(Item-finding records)
= = = = =

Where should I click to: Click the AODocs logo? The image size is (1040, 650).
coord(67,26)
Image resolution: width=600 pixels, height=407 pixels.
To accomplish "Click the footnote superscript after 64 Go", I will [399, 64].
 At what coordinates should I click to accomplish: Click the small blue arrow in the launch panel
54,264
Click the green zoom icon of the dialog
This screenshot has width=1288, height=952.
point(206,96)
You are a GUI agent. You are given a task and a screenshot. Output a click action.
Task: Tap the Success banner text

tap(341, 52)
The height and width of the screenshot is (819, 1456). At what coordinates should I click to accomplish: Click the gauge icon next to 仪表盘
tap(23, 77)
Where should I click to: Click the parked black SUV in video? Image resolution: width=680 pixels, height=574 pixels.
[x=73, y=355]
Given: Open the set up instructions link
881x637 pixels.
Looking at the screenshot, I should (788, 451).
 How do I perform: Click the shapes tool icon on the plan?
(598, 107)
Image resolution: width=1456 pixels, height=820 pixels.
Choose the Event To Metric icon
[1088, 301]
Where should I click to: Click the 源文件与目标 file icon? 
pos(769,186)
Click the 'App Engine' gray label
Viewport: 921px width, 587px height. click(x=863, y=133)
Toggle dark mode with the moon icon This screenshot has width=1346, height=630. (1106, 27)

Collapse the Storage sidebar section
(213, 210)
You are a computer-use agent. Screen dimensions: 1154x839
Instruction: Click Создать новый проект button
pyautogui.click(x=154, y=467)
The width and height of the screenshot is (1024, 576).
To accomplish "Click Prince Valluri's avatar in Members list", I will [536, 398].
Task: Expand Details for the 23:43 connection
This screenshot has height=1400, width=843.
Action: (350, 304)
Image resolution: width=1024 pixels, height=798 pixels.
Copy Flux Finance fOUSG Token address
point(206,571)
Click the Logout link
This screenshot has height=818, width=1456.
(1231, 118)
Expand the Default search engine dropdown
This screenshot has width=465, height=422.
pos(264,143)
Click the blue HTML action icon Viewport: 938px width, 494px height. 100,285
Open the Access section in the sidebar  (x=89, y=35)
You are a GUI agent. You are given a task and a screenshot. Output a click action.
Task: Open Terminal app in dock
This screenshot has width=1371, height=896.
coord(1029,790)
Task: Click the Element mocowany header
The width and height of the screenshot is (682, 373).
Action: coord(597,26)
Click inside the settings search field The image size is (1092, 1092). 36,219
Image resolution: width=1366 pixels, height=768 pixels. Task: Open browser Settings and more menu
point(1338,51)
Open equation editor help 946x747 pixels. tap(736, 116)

= = = = =

• What the task asks: Reproduce every row above verbatim, in the same order.

• The output:
Where should I click to: Click the AODocs logo? The image size is (1040, 650).
coord(67,26)
Image resolution: width=600 pixels, height=407 pixels.
To accomplish "Click the footnote superscript after 64 Go", I will [399, 64].
 At what coordinates should I click to accomplish: Click the small blue arrow in the launch panel
54,264
Click the green zoom icon of the dialog
This screenshot has width=1288, height=952.
point(206,96)
You are a GUI agent. You are given a task and a screenshot. Output a click action.
Task: Tap the Success banner text

tap(341, 52)
The height and width of the screenshot is (819, 1456). At what coordinates should I click to accomplish: Click the gauge icon next to 仪表盘
tap(23, 77)
Where should I click to: Click the parked black SUV in video? Image resolution: width=680 pixels, height=574 pixels.
[x=73, y=355]
Given: Open the set up instructions link
881x637 pixels.
Looking at the screenshot, I should (788, 451).
 How do I perform: Click the shapes tool icon on the plan?
(598, 107)
Image resolution: width=1456 pixels, height=820 pixels.
Choose the Event To Metric icon
[1088, 301]
Where should I click to: Click the 源文件与目标 file icon? 
pos(769,186)
Click the 'App Engine' gray label
Viewport: 921px width, 587px height. click(x=863, y=133)
Toggle dark mode with the moon icon This screenshot has width=1346, height=630. (1106, 27)

Collapse the Storage sidebar section
(213, 210)
You are a computer-use agent. Screen dimensions: 1154x839
Instruction: Click Создать новый проект button
pyautogui.click(x=154, y=467)
The width and height of the screenshot is (1024, 576).
To accomplish "Click Prince Valluri's avatar in Members list", I will [536, 398].
Task: Expand Details for the 23:43 connection
This screenshot has height=1400, width=843.
Action: (350, 304)
Image resolution: width=1024 pixels, height=798 pixels.
Copy Flux Finance fOUSG Token address
point(206,571)
Click the Logout link
This screenshot has height=818, width=1456.
(1231, 118)
Expand the Default search engine dropdown
This screenshot has width=465, height=422.
pos(264,143)
Click the blue HTML action icon Viewport: 938px width, 494px height. 100,285
Open the Access section in the sidebar  (x=89, y=35)
You are a GUI agent. You are given a task and a screenshot. Output a click action.
Task: Open Terminal app in dock
This screenshot has width=1371, height=896.
coord(1029,790)
Task: Click the Element mocowany header
The width and height of the screenshot is (682, 373).
Action: coord(597,26)
Click inside the settings search field The image size is (1092, 1092). 36,219
Image resolution: width=1366 pixels, height=768 pixels. Task: Open browser Settings and more menu
point(1338,51)
Open equation editor help 946x747 pixels. tap(736, 116)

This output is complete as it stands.